TASK> Among the records, which lines include "computer"? List them.

EXTRACTED ENTRIES START

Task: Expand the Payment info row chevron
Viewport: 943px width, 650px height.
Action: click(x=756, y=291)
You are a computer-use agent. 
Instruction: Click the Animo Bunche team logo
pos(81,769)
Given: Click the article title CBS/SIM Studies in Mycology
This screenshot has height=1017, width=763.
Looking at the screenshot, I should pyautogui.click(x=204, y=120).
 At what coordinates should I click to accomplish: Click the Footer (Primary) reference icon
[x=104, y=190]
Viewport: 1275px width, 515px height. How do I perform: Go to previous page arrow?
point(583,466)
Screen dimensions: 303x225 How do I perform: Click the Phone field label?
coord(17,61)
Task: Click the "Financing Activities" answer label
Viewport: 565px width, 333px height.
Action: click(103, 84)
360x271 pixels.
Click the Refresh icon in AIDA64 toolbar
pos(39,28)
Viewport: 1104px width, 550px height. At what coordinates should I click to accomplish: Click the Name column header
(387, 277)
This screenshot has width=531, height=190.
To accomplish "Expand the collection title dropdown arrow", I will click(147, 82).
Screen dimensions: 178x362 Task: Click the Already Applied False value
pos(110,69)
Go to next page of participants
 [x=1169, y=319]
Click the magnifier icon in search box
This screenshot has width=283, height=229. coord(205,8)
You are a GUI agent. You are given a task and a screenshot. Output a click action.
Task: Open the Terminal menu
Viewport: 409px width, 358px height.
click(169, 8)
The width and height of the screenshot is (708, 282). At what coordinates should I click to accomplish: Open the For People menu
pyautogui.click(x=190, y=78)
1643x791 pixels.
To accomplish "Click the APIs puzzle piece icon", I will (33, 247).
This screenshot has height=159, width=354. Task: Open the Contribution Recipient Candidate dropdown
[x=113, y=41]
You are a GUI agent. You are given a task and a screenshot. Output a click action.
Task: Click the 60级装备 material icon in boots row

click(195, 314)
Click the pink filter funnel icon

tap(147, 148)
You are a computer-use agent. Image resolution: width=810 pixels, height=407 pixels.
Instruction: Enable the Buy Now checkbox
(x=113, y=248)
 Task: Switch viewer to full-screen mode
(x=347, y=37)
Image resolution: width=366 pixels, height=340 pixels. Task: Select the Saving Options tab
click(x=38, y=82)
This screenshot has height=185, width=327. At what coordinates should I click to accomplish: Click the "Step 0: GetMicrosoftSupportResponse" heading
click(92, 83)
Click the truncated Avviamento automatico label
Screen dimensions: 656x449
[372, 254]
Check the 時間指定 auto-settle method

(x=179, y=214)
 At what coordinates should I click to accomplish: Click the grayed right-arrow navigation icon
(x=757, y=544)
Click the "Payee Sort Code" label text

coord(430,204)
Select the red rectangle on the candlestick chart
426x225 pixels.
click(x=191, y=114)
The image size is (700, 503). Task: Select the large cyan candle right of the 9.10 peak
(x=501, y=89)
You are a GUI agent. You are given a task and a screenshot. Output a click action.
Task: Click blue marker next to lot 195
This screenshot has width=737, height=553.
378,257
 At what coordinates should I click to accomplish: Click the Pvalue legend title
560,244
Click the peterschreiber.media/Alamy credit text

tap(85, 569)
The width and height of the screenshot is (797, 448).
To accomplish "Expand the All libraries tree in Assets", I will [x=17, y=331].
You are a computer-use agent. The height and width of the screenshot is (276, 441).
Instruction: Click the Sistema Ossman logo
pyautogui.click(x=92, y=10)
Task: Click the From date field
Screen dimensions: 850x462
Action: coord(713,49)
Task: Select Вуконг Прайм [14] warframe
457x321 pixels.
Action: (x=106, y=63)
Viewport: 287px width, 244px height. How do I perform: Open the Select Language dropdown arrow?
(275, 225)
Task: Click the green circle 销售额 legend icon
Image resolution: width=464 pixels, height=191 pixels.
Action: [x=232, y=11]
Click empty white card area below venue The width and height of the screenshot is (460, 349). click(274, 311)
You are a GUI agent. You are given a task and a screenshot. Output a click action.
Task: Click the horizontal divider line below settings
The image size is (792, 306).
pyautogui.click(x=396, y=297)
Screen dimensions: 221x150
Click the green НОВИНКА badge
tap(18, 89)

EXTRACTED ENTRIES END

RESPONSE BELOW>
You are a computer-use agent. 
You are a computer-use agent. Image resolution: width=810 pixels, height=407 pixels.
You are a computer-use agent. The height and width of the screenshot is (276, 441).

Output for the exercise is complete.